花粉対策として空気清浄機を導入するなら、リビングではなく、まずは玄関に設置すべきです。空気清浄機を玄関に置く理由は、花粉の進入経路を考えてみればわかります。
換気などで窓を開け閉めしているのであれば、窓から花粉が入ることは十分考えられます。しかし、窓を開けないようにしていても花粉症の症状に悩まされることがあります。それは人間が花粉を持ち込むからなんです。
外出すると、花粉は洋服や身体に付着します。そのまま家に入ると、当然、花粉も家の中に持ち込まれてしまうことになる。

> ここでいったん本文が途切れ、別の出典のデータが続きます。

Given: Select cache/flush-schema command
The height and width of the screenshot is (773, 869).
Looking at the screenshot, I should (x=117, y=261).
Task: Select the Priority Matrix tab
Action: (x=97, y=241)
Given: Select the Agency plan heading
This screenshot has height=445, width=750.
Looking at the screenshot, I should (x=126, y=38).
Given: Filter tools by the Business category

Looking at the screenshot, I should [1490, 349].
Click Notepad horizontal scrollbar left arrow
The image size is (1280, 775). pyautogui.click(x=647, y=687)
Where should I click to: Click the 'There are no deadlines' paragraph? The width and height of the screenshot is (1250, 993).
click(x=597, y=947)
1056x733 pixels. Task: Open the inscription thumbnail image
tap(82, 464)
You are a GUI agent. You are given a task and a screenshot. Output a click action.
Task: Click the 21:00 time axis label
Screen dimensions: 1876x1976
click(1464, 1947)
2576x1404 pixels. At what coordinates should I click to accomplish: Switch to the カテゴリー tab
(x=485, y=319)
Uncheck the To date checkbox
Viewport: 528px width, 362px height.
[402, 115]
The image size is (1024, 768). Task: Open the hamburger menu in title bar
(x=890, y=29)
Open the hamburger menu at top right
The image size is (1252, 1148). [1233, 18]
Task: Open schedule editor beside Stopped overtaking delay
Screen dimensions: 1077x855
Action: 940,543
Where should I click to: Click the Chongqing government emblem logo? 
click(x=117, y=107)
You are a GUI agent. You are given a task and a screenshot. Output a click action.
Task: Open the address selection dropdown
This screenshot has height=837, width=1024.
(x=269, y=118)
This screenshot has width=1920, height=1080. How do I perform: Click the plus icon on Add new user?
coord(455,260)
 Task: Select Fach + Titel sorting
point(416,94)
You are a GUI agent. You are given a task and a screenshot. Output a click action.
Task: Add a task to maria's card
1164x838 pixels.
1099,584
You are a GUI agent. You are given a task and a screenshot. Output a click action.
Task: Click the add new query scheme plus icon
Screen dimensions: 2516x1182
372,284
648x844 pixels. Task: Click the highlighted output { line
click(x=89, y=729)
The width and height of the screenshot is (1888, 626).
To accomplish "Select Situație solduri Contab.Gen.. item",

この進入経路を断つには、上着は玄関で脱いで部屋に持ち込まないことと、玄関に入り込んだ花粉を空気清浄機で除去してしまうこと。
これは、ちりの数や量を減らした「クリーンルーム」と同じ考え方。クリーンルームの出入り口には、エアシャワーを浴びる小部屋があり、そこでちりを落とすようになっています。玄関に空気清浄機を置けば、まさにこの小部屋の代わりになり、部屋がクリーンに保たれるというわけです。
玄関の空気清浄機を選ぶ2つのポイント
空気清浄機は、大型になればなるほど効果が大。とはいえ、玄関は他の部屋ほど広くないので、あまり大きなものを置くと邪魔になります。コンパクトなもので十分でしょう。
もうひとつ気になるのが、デザイン性。玄関といえば、来客が一番先に目にする場所です。できれば見られても気にならないようなものが望ましい。
ということで、玄関に置く空気清浄機を選ぶときのポイントは次の2点になります。
●デザイン性
さらに、使い方にもコツがあります。人がいない時も常に花粉を取り除きつつ、誰かが帰宅した際は持ち込んだ花粉を吸ってもらうという使い方をすれば、より確実に花粉の進入を防げます。そのためには、スイッチは切らずに24時間つけっぱなしにしておくことが重要です。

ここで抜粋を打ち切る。